**** AVAILABLE RECORDS ****

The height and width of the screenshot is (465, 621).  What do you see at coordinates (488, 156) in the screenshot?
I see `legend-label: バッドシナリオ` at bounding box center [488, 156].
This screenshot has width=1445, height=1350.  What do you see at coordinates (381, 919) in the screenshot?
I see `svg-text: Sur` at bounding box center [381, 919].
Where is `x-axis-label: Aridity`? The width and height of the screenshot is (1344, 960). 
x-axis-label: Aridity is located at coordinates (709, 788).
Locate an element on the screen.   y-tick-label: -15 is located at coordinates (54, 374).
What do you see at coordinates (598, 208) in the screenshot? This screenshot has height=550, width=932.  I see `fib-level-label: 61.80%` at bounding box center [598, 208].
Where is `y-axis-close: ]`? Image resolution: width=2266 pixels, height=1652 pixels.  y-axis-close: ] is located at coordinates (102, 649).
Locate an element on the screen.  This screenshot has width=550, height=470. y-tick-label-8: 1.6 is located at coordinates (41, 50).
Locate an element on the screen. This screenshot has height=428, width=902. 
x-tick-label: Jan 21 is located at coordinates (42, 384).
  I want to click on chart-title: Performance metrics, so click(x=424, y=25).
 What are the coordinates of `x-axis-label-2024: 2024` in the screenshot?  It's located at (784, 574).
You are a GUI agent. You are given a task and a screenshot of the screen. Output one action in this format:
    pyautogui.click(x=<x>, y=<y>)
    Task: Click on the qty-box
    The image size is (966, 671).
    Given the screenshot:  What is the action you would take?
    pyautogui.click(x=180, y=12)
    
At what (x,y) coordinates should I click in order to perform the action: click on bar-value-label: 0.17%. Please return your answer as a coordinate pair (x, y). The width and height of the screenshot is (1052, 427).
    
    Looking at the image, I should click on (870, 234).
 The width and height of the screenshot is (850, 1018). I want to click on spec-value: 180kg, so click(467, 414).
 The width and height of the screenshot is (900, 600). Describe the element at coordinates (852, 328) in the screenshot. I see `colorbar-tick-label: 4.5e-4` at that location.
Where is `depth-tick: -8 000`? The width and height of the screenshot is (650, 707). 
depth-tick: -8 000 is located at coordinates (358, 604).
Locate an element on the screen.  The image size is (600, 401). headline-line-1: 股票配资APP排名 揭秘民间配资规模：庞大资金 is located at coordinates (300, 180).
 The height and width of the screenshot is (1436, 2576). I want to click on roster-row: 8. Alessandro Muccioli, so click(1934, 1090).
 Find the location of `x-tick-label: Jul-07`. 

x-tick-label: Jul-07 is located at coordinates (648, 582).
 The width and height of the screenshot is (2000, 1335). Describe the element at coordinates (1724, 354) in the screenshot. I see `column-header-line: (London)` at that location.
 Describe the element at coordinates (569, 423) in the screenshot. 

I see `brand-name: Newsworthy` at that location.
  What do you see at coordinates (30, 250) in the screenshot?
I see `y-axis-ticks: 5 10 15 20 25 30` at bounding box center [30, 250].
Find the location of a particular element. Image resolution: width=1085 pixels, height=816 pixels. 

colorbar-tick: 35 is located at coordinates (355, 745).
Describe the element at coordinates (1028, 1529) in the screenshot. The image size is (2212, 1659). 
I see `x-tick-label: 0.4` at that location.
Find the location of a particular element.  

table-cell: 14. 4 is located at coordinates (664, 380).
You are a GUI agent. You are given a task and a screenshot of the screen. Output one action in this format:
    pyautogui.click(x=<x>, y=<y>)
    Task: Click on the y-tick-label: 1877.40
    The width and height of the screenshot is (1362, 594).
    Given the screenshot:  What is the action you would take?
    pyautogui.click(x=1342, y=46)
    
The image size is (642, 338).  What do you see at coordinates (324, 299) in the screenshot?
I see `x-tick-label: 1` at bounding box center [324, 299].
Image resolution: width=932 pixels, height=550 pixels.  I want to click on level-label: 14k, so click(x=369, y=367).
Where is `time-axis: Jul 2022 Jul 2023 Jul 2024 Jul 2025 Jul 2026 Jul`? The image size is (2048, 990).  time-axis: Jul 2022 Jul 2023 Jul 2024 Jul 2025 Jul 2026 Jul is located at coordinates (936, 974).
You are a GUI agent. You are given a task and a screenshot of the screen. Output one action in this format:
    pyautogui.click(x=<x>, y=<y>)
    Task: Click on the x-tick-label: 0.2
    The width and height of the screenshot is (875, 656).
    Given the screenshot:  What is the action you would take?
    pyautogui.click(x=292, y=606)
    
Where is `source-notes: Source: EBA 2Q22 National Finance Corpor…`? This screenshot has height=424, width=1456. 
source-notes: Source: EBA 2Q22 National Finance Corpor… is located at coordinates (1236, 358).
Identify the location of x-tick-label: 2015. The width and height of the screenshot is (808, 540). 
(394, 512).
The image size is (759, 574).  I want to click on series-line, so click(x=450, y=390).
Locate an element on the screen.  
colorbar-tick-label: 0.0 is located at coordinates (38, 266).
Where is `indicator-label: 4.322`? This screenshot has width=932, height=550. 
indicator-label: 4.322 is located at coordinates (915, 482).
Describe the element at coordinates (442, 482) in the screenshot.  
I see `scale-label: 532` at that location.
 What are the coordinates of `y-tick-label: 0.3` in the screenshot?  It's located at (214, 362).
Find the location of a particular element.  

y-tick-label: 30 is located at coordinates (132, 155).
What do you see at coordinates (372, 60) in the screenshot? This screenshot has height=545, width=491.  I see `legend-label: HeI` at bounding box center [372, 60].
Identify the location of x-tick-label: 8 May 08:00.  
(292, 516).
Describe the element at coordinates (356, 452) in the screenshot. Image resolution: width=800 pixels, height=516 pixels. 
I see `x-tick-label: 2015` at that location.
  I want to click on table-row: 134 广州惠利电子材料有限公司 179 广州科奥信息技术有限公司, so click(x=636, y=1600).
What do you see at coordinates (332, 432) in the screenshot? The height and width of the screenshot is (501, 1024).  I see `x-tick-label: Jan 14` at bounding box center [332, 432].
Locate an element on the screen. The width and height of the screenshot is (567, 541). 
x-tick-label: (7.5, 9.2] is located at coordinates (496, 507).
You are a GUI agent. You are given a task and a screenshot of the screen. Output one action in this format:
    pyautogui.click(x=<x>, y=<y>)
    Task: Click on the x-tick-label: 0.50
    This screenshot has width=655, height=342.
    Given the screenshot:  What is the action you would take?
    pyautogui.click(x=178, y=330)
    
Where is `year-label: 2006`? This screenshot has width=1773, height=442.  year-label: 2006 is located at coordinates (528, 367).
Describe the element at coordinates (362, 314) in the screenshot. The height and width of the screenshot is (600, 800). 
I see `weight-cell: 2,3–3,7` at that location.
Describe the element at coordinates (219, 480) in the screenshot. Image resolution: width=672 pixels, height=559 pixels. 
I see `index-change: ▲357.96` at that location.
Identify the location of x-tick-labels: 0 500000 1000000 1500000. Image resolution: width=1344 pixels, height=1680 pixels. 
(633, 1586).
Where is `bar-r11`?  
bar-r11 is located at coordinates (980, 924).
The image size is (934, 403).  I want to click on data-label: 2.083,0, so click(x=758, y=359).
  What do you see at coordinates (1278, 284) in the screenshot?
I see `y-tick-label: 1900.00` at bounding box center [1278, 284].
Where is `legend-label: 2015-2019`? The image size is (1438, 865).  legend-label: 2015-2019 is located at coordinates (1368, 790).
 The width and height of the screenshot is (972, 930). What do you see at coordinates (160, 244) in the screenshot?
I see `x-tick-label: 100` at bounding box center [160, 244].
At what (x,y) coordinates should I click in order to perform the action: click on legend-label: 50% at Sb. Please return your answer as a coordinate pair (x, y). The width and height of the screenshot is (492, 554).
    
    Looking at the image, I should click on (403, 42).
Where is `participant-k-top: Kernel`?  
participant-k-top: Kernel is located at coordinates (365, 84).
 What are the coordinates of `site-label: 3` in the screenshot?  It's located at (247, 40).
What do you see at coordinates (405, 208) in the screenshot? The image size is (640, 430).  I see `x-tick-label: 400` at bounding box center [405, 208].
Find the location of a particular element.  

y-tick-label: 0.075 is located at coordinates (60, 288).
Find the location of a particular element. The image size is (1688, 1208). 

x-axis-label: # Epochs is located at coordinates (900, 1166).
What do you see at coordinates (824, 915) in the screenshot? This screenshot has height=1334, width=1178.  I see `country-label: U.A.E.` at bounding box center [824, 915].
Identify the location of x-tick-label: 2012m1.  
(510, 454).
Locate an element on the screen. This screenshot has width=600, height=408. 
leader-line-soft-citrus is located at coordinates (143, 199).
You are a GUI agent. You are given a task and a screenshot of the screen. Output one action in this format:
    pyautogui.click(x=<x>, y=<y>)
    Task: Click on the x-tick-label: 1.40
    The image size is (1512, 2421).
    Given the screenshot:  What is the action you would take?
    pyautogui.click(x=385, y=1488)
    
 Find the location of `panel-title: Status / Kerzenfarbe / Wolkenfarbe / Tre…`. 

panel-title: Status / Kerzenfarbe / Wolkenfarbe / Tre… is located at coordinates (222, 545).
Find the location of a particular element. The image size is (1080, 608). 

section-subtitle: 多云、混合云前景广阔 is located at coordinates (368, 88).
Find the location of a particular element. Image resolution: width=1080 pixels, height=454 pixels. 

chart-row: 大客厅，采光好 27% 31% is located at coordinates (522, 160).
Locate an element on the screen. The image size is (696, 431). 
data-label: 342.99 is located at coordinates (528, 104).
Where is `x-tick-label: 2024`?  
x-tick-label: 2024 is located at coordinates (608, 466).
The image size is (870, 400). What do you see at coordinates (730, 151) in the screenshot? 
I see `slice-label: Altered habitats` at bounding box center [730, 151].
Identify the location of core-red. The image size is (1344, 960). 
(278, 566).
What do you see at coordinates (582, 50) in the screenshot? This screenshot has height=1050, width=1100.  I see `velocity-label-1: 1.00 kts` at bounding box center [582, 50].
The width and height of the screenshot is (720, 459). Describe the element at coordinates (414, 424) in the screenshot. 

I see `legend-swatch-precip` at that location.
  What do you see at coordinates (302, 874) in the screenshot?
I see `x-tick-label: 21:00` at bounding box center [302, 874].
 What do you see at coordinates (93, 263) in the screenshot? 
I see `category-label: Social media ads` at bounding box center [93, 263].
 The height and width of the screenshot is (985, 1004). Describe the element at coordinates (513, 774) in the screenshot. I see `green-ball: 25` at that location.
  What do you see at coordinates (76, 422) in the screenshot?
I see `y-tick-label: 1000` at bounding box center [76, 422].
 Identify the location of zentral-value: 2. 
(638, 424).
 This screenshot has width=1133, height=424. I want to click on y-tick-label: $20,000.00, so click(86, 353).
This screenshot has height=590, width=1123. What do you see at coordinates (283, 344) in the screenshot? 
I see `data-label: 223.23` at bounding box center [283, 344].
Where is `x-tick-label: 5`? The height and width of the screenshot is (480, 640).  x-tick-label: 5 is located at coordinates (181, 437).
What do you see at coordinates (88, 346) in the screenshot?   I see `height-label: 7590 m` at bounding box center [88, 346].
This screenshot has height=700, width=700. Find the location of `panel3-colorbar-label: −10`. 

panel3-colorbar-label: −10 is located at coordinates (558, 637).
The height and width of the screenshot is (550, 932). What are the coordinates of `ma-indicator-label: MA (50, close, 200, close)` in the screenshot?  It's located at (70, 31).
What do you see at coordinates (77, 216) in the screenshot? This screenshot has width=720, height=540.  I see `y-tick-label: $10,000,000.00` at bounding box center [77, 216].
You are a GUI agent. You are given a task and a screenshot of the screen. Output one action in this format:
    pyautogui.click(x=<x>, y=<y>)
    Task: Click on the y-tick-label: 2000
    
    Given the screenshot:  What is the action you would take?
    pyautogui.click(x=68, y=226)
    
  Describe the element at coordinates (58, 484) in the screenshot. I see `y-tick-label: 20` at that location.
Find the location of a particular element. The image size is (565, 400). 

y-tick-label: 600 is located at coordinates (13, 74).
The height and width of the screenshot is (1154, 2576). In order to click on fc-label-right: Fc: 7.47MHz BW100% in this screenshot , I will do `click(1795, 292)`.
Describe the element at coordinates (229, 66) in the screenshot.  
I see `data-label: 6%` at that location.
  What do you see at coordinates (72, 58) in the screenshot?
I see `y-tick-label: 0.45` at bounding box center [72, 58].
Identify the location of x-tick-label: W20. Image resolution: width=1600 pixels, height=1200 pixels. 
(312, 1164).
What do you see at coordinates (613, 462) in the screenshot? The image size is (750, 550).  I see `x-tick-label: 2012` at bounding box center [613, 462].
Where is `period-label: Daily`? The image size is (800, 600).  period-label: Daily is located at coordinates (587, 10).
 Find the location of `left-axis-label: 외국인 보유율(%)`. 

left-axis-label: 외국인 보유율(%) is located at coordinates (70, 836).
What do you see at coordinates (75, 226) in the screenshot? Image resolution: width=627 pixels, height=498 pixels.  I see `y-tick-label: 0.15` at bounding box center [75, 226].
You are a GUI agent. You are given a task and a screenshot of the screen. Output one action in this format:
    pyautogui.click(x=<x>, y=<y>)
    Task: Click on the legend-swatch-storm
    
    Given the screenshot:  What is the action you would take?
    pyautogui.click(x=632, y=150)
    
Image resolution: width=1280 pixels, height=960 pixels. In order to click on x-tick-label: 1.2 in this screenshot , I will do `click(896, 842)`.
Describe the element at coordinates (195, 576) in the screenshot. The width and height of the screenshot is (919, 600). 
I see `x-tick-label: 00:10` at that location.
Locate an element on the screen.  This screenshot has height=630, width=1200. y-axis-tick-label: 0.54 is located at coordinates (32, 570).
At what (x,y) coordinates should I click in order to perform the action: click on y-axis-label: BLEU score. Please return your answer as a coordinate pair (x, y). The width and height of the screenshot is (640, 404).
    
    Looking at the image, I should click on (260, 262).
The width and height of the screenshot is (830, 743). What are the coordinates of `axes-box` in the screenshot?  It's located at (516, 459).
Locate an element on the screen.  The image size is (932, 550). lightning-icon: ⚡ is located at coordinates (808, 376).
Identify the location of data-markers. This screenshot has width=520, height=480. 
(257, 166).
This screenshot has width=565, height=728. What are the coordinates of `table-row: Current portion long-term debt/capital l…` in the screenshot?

****

> **WORK INSTRUCTION**: Recast the stretch of lines from the start through the line containing "The width and height of the screenshot is (900, 600)." as a numbered list, omitting any blank lines.

> **ANSWER SPACE**:
1. The height and width of the screenshot is (465, 621).  What do you see at coordinates (488, 156) in the screenshot?
2. I see `legend-label: バッドシナリオ` at bounding box center [488, 156].
3. This screenshot has width=1445, height=1350.  What do you see at coordinates (381, 919) in the screenshot?
4. I see `svg-text: Sur` at bounding box center [381, 919].
5. Where is `x-axis-label: Aridity`? The width and height of the screenshot is (1344, 960). 
6. x-axis-label: Aridity is located at coordinates (709, 788).
7. Locate an element on the screen.   y-tick-label: -15 is located at coordinates (54, 374).
8. What do you see at coordinates (598, 208) in the screenshot? This screenshot has height=550, width=932.  I see `fib-level-label: 61.80%` at bounding box center [598, 208].
9. Where is `y-axis-close: ]`? Image resolution: width=2266 pixels, height=1652 pixels.  y-axis-close: ] is located at coordinates (102, 649).
10. Locate an element on the screen.  This screenshot has width=550, height=470. y-tick-label-8: 1.6 is located at coordinates (41, 50).
11. Locate an element on the screen. This screenshot has height=428, width=902. 
12. x-tick-label: Jan 21 is located at coordinates (42, 384).
13.   I want to click on chart-title: Performance metrics, so click(x=424, y=25).
14.  What are the coordinates of `x-axis-label-2024: 2024` in the screenshot?  It's located at (784, 574).
15. You are a GUI agent. You are given a task and a screenshot of the screen. Output one action in this format:
16.     pyautogui.click(x=<x>, y=<y>)
17.     Task: Click on the qty-box
18.     The image size is (966, 671).
19.     Given the screenshot:  What is the action you would take?
20.     pyautogui.click(x=180, y=12)
21. At what (x,y) coordinates should I click in order to perform the action: click on bar-value-label: 0.17%. Please return your answer as a coordinate pair (x, y). The width and height of the screenshot is (1052, 427).
22.     Looking at the image, I should click on (870, 234).
23.  The width and height of the screenshot is (850, 1018). I want to click on spec-value: 180kg, so click(467, 414).
24.  The width and height of the screenshot is (900, 600). Describe the element at coordinates (852, 328) in the screenshot. I see `colorbar-tick-label: 4.5e-4` at that location.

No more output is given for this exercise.